-- What you have to do --
If a line below includes the string "menu", copy it.

-- Extracted material --
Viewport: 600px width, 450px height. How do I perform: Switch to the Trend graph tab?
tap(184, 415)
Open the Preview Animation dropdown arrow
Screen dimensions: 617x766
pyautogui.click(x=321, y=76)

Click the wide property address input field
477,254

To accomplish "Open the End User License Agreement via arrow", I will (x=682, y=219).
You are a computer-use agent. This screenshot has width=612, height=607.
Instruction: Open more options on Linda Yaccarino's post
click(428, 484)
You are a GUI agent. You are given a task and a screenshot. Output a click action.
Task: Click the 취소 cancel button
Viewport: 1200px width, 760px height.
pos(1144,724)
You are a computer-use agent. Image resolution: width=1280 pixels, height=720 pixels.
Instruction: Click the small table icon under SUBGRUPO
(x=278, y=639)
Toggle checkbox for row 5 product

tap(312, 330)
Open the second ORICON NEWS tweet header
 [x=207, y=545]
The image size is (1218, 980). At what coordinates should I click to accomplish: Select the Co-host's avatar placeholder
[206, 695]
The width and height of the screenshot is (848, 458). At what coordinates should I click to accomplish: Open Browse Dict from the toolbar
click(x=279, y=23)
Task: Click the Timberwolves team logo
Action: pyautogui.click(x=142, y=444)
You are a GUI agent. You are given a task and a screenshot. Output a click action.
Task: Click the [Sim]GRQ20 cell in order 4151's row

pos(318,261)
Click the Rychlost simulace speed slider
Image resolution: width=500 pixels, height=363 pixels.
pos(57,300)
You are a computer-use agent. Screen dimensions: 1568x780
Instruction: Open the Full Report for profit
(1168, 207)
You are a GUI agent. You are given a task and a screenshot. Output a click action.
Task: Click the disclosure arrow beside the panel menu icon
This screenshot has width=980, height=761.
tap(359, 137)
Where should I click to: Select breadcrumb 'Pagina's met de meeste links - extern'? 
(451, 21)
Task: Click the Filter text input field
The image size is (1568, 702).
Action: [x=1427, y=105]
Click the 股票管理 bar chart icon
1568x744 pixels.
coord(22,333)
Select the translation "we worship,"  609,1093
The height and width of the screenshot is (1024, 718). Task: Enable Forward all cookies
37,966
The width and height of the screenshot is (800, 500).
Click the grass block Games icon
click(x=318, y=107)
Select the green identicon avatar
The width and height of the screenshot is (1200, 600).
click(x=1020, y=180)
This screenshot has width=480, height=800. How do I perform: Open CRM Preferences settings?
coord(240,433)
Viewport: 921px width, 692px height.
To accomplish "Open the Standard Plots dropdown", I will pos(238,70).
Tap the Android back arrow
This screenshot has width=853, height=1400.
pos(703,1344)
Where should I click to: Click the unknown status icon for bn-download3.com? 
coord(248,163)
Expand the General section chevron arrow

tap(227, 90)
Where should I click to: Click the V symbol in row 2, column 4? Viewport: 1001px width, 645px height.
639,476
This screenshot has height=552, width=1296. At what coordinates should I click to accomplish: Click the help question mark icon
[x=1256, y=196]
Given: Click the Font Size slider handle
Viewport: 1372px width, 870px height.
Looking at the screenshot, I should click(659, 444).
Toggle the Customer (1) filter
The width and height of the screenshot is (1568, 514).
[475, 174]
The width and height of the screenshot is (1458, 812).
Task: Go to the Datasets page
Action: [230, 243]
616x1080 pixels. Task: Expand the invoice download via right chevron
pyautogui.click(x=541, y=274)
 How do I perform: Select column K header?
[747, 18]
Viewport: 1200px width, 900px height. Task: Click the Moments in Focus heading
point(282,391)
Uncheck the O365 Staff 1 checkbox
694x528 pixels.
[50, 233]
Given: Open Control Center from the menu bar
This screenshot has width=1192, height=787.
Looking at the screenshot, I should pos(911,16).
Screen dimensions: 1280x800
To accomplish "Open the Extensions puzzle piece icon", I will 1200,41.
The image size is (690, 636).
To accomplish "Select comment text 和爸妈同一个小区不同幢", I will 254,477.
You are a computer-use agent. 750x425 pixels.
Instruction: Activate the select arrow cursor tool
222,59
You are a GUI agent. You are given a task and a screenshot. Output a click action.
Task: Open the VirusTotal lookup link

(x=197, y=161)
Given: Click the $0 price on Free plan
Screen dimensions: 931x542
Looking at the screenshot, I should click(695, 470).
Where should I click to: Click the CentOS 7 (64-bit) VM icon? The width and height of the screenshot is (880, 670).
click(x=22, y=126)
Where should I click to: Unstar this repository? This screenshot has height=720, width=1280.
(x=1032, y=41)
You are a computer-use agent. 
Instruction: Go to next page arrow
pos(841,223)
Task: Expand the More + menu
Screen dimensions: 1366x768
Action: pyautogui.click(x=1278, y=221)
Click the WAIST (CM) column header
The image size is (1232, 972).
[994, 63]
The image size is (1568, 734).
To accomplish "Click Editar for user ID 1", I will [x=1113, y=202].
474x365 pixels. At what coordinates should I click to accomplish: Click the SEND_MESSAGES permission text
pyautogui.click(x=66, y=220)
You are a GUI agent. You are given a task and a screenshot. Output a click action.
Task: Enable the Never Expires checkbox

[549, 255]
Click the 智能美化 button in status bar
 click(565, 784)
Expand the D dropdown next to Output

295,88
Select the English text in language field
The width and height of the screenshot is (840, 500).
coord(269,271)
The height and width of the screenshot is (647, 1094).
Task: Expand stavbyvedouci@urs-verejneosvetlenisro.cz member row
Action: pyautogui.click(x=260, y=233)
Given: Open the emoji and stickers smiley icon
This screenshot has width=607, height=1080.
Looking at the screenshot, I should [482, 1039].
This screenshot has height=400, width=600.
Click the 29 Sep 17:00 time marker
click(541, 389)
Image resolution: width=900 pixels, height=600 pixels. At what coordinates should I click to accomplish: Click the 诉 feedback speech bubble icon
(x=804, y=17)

-- Task result --
Task: Click the disclosure arrow beside the panel menu icon
Given: Open Control Center from the menu bar
Task: Expand the More + menu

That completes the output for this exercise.